- **Exercise aim**
Set down every line of the listing below verbatim, preserving its wording and order without alteration.

- **The data**

# # # # #

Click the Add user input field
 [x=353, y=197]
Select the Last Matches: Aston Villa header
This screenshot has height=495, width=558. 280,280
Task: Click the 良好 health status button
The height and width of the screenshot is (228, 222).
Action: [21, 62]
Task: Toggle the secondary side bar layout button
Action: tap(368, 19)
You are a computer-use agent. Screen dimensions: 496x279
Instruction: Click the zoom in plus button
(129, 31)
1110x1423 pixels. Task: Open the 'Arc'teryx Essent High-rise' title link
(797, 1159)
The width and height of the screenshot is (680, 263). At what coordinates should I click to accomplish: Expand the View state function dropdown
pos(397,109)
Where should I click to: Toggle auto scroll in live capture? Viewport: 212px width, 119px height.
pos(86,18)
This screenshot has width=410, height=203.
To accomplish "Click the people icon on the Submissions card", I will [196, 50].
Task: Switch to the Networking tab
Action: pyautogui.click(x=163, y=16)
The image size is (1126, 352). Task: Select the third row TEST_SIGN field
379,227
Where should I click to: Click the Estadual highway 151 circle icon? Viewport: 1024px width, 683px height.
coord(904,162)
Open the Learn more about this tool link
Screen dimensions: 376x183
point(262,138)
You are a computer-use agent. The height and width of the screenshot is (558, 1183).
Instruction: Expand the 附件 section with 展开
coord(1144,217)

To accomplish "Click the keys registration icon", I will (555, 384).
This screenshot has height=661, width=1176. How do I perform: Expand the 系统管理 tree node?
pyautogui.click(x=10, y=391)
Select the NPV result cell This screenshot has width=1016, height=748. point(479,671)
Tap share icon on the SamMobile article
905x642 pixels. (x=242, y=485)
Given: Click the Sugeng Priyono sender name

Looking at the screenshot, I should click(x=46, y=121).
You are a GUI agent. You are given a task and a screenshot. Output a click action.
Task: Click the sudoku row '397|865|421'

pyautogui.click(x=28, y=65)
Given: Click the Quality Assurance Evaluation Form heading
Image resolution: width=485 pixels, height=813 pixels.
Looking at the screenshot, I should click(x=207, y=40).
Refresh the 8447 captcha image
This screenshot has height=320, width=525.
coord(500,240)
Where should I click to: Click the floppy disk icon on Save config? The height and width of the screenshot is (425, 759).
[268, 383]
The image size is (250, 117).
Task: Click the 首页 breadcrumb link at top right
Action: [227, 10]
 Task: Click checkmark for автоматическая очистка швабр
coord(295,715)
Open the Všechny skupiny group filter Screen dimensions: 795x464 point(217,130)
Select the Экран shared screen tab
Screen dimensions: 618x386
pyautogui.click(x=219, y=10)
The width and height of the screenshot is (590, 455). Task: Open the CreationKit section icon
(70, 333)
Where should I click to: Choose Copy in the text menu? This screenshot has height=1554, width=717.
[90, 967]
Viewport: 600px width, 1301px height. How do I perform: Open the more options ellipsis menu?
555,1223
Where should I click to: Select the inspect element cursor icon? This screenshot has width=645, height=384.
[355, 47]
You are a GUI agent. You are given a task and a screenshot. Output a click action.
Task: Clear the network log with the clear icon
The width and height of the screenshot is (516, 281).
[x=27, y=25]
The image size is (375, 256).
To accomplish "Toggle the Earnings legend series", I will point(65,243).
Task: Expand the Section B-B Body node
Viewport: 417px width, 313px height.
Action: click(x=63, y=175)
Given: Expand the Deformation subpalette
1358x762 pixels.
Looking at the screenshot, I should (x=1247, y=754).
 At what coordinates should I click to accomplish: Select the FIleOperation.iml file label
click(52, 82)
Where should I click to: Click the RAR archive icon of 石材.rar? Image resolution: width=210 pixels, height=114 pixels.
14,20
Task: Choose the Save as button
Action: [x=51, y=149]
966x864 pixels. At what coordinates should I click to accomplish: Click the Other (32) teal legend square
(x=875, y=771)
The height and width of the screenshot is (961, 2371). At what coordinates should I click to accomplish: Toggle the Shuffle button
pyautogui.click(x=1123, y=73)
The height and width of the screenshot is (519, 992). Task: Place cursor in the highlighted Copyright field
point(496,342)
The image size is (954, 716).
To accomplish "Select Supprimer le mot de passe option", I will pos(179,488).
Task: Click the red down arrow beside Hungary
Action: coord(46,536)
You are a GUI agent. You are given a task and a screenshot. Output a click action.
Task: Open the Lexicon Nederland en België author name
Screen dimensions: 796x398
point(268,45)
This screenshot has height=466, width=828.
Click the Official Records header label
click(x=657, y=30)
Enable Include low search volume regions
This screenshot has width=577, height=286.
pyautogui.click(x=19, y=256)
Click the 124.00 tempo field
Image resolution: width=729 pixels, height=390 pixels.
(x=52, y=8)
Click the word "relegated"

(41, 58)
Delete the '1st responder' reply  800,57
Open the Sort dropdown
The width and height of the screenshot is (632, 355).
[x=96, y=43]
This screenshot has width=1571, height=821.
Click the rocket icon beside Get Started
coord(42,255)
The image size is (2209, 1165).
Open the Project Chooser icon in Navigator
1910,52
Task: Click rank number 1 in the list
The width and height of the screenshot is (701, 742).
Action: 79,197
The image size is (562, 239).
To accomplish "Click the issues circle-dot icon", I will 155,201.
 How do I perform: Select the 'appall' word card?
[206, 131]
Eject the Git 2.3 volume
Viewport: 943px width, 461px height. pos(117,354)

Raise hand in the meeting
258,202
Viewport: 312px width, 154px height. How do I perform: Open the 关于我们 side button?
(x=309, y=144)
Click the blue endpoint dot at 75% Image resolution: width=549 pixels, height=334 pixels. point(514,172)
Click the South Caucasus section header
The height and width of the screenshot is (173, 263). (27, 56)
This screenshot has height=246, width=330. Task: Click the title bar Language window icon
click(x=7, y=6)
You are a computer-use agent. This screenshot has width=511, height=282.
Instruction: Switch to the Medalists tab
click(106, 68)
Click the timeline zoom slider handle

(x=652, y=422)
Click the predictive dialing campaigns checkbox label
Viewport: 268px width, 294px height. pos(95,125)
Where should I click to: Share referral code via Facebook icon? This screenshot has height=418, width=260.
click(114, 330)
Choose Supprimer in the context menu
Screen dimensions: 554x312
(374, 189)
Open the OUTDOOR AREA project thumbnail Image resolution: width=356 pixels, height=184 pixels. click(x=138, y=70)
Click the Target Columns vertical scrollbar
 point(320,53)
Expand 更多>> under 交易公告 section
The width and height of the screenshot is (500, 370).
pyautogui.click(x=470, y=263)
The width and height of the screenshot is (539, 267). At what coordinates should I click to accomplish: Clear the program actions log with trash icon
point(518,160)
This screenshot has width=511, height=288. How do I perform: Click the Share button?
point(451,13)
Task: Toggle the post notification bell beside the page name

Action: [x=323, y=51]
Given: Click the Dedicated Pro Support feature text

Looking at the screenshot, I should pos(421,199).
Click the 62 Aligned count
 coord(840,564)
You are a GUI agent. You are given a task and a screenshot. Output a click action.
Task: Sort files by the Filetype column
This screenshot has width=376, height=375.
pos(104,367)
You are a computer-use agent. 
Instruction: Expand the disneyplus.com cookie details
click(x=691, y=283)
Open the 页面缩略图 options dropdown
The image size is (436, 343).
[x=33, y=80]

# # # # #

- **Complete answer**
Click the Add user input field
 [x=353, y=197]
Select the Last Matches: Aston Villa header
This screenshot has height=495, width=558. 280,280
Task: Click the 良好 health status button
The height and width of the screenshot is (228, 222).
Action: [21, 62]
Task: Toggle the secondary side bar layout button
Action: tap(368, 19)
You are a computer-use agent. Screen dimensions: 496x279
Instruction: Click the zoom in plus button
(129, 31)
1110x1423 pixels. Task: Open the 'Arc'teryx Essent High-rise' title link
(797, 1159)
The width and height of the screenshot is (680, 263). At what coordinates should I click to accomplish: Expand the View state function dropdown
pos(397,109)
Where should I click to: Toggle auto scroll in live capture? Viewport: 212px width, 119px height.
pos(86,18)
This screenshot has width=410, height=203.
To accomplish "Click the people icon on the Submissions card", I will [196, 50].
Task: Switch to the Networking tab
Action: pyautogui.click(x=163, y=16)
The image size is (1126, 352). Task: Select the third row TEST_SIGN field
379,227
Where should I click to: Click the Estadual highway 151 circle icon? Viewport: 1024px width, 683px height.
coord(904,162)
Open the Learn more about this tool link
Screen dimensions: 376x183
point(262,138)
You are a computer-use agent. The height and width of the screenshot is (558, 1183).
Instruction: Expand the 附件 section with 展开
coord(1144,217)

To accomplish "Click the keys registration icon", I will (555, 384).
This screenshot has height=661, width=1176. How do I perform: Expand the 系统管理 tree node?
pyautogui.click(x=10, y=391)
Select the NPV result cell This screenshot has width=1016, height=748. point(479,671)
Tap share icon on the SamMobile article
905x642 pixels. (x=242, y=485)
Given: Click the Sugeng Priyono sender name

Looking at the screenshot, I should click(x=46, y=121).
You are a GUI agent. You are given a task and a screenshot. Output a click action.
Task: Click the sudoku row '397|865|421'

pyautogui.click(x=28, y=65)
Given: Click the Quality Assurance Evaluation Form heading
Image resolution: width=485 pixels, height=813 pixels.
Looking at the screenshot, I should click(x=207, y=40).
Refresh the 8447 captcha image
This screenshot has height=320, width=525.
coord(500,240)
Where should I click to: Click the floppy disk icon on Save config? The height and width of the screenshot is (425, 759).
[268, 383]
The image size is (250, 117).
Task: Click the 首页 breadcrumb link at top right
Action: [227, 10]
 Task: Click checkmark for автоматическая очистка швабр
coord(295,715)
Open the Všechny skupiny group filter Screen dimensions: 795x464 point(217,130)
Select the Экран shared screen tab
Screen dimensions: 618x386
pyautogui.click(x=219, y=10)
The width and height of the screenshot is (590, 455). Task: Open the CreationKit section icon
(70, 333)
Where should I click to: Choose Copy in the text menu? This screenshot has height=1554, width=717.
[90, 967]
Viewport: 600px width, 1301px height. How do I perform: Open the more options ellipsis menu?
555,1223
Where should I click to: Select the inspect element cursor icon? This screenshot has width=645, height=384.
[355, 47]
You are a GUI agent. You are given a task and a screenshot. Output a click action.
Task: Clear the network log with the clear icon
The width and height of the screenshot is (516, 281).
[x=27, y=25]
The image size is (375, 256).
To accomplish "Toggle the Earnings legend series", I will point(65,243).
Task: Expand the Section B-B Body node
Viewport: 417px width, 313px height.
Action: click(x=63, y=175)
Given: Expand the Deformation subpalette
1358x762 pixels.
Looking at the screenshot, I should (x=1247, y=754).
 At what coordinates should I click to accomplish: Select the FIleOperation.iml file label
click(52, 82)
Where should I click to: Click the RAR archive icon of 石材.rar? Image resolution: width=210 pixels, height=114 pixels.
14,20
Task: Choose the Save as button
Action: [x=51, y=149]
966x864 pixels. At what coordinates should I click to accomplish: Click the Other (32) teal legend square
(x=875, y=771)
The height and width of the screenshot is (961, 2371). At what coordinates should I click to accomplish: Toggle the Shuffle button
pyautogui.click(x=1123, y=73)
The height and width of the screenshot is (519, 992). Task: Place cursor in the highlighted Copyright field
point(496,342)
The image size is (954, 716).
To accomplish "Select Supprimer le mot de passe option", I will pos(179,488).
Task: Click the red down arrow beside Hungary
Action: coord(46,536)
You are a GUI agent. You are given a task and a screenshot. Output a click action.
Task: Open the Lexicon Nederland en België author name
Screen dimensions: 796x398
point(268,45)
This screenshot has height=466, width=828.
Click the Official Records header label
click(x=657, y=30)
Enable Include low search volume regions
This screenshot has width=577, height=286.
pyautogui.click(x=19, y=256)
Click the 124.00 tempo field
Image resolution: width=729 pixels, height=390 pixels.
(x=52, y=8)
Click the word "relegated"

(41, 58)
Delete the '1st responder' reply  800,57
Open the Sort dropdown
The width and height of the screenshot is (632, 355).
[x=96, y=43]
This screenshot has width=1571, height=821.
Click the rocket icon beside Get Started
coord(42,255)
The image size is (2209, 1165).
Open the Project Chooser icon in Navigator
1910,52
Task: Click rank number 1 in the list
The width and height of the screenshot is (701, 742).
Action: 79,197
The image size is (562, 239).
To accomplish "Click the issues circle-dot icon", I will 155,201.
 How do I perform: Select the 'appall' word card?
[206, 131]
Eject the Git 2.3 volume
Viewport: 943px width, 461px height. pos(117,354)

Raise hand in the meeting
258,202
Viewport: 312px width, 154px height. How do I perform: Open the 关于我们 side button?
(x=309, y=144)
Click the blue endpoint dot at 75% Image resolution: width=549 pixels, height=334 pixels. point(514,172)
Click the South Caucasus section header
The height and width of the screenshot is (173, 263). (27, 56)
This screenshot has height=246, width=330. Task: Click the title bar Language window icon
click(x=7, y=6)
You are a computer-use agent. This screenshot has width=511, height=282.
Instruction: Switch to the Medalists tab
click(106, 68)
Click the timeline zoom slider handle

(x=652, y=422)
Click the predictive dialing campaigns checkbox label
Viewport: 268px width, 294px height. pos(95,125)
Where should I click to: Share referral code via Facebook icon? This screenshot has height=418, width=260.
click(114, 330)
Choose Supprimer in the context menu
Screen dimensions: 554x312
(374, 189)
Open the OUTDOOR AREA project thumbnail Image resolution: width=356 pixels, height=184 pixels. click(x=138, y=70)
Click the Target Columns vertical scrollbar
 point(320,53)
Expand 更多>> under 交易公告 section
The width and height of the screenshot is (500, 370).
pyautogui.click(x=470, y=263)
The width and height of the screenshot is (539, 267). At what coordinates should I click to accomplish: Clear the program actions log with trash icon
point(518,160)
This screenshot has width=511, height=288. How do I perform: Click the Share button?
point(451,13)
Task: Toggle the post notification bell beside the page name

Action: [x=323, y=51]
Given: Click the Dedicated Pro Support feature text

Looking at the screenshot, I should pos(421,199).
Click the 62 Aligned count
 coord(840,564)
You are a GUI agent. You are given a task and a screenshot. Output a click action.
Task: Sort files by the Filetype column
This screenshot has width=376, height=375.
pos(104,367)
You are a computer-use agent. 
Instruction: Expand the disneyplus.com cookie details
click(x=691, y=283)
Open the 页面缩略图 options dropdown
The image size is (436, 343).
[x=33, y=80]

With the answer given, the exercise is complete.